DIOCESE DE LAGHOUAT - GHARDAIA .
BILLET MENSUEL Juin 2014

le 11 juin 2014

Bien chers amis.

Voici quelques jours, le 1er juin, nous faisions mémoire de Michel Gagnon, mon prédécesseur, décédé soudainement voilà 10 ans chez un de ses grands amis d’El Bayadh. Rien ne laissait présupposer une fin si rapide, même si l’on sentait chez lui une longue et profonde fatigue. Il avait voulu se faire accompagner pour cet ultime voyage de Pentecôte par un jeune stagiaire, Dieudonné. Mais qui pouvait prévoir qu’il aurait été emporté en pleine course, comme un cavalier infatigable sur son cheval ?

Permettez-moi quelques réflexions plus personnelles. Il m’avait confié une année plus tôt (j’étais alors Provincial des Pères Blancs) son intention d’écrire à la Congrégation pour l’Evangélisation des Peuples, pour donner sa démission, vu sa fatigue, son usure et sa grande difficulté à faire face maintenant à sa charge. Au regard de la rapidité donnée à la succession, j’en ai conclu plus tard que sa lettre avait effectivement été faite et prise en compte.

Lorsqu’il avait pris sa charge en 91, il m’avait « reconduit » comme vicaire général, et demandé de le rejoindre à Laghouat au moins pour la première année, me disant qu’après « il me tirerait de la naphtaline » pour une autre nomination. C’est donc pendant cette année là que j’ai appris à le connaître et à l’apprécier. Ce qui m’a le plus impressionné chez cet homme, c’est sa Foi ! Cela devrait aller de soi chez un évêque… mais elle était solide comme le roc, entière, sans fioriture, bien trempée dans la tradition de l’Eglise, et l’Ecriture. A Laghouat, il m’arrivait de concélébrer la messe avec lui. Nous avions renoncé à célébrer avec la communauté locale… c'est-à-dire à 6h30 du matin ! Michel travaillait tard dans la nuit et il était mieux de célébrer en fin de matinée. Je n’en étais pas du tout mécontent. A chaque messe célébrée, même avec moi tout seul comme « assemblée »… il faisait une bonne homélie ! C’est là que j’ai pu mesurer la solidité de cette Foi dont je viens de parler. Elle s’enracinait et dans la vie de l’Eglise et dans la vie des gens qu’il côtoyait, gens simples comme personnes plus intellectuellement équipés.
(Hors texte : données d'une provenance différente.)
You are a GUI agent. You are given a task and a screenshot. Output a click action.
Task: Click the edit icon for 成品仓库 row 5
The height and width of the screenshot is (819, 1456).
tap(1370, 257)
Un autre trait que je voudrais noter, c’est l’étendue de son savoir, un savoir qu’il n’étalait pas mais qui montrait une rare mémoire. Qui savait qu’il était un bon joueur de saxo ? Il aimait la musique : classique, jazz… et son répertoire était étonnant. C’est sans doute cela qui le tenait bien éveillé lors de ses longues traversées du désert. Je dois ajouter aussi sa grande connaissance de l’arabe, de l’islamologie, de l’histoire musulmane. Il avait une culture générale étonnante. Il me plaisait lors de nos grandes randonnées de le faire parler (au volant, il s’y prêtait volontiers !) et j’ai pu ainsi repasser tous mes cours suivis au PISAI quelques années auparavant. Ce savoir était parsemé d’humour, ce qui donnait du piquant à ses propos. Humour qu’il ne craignait d’ailleurs pas d’appliquer à lui-même… signe des grands hommes !

Michel aimait les Musulmans, avec ce sens critique qui n’en voilait pas les limites. Mais il les aimait ! J’ai reçu après sa mort des témoignages bouleversants de cette amitié, qui touchaient aussi bien les lettrés que les petits. Avec les uns et les autres, il tenait le langage approprié, laissant parler son cœur aussi bien que son intelligence.

J’ajouterais qu’il était « homme de devoir » dans le sens noble du terme. Pendant la longue « décennie noire », il ne s’est jamais dérobé lorsqu’il fallait prendre la route pourtant parfois dangereuse… Inconscience ? Ou plutôt grande conscience de son devoir de pasteur ?

Michel, tu étais l’homme « des grands espaces et des vastes horizons ». Je ne t’imagine pas figé dans un Paradis que tu n’as pas démérité. Je te vois, parcourant le vaste Univers, circulant entre les étoiles, toujours habité par l’Amour de ce Dieu Grand et Beau qui a rempli ta vie. Un ami m’écrivait ces jours-ci en parlant de toi. Tout est dit en ces quelques mots :

« Pas un jour qui ne passe sans avoir au moins une occasion qui me ramène à Michel, cet homme de Dieu qu'il m'a été donné de connaitre, de côtoyer, et de tant apprécier...Cet HOMME au sens plein du terme, avec son sens du partage, son humour sur lui-même, son intelligence si vive, son regard sur les choses simples, son regard sur ses limites.... une vraie école ! »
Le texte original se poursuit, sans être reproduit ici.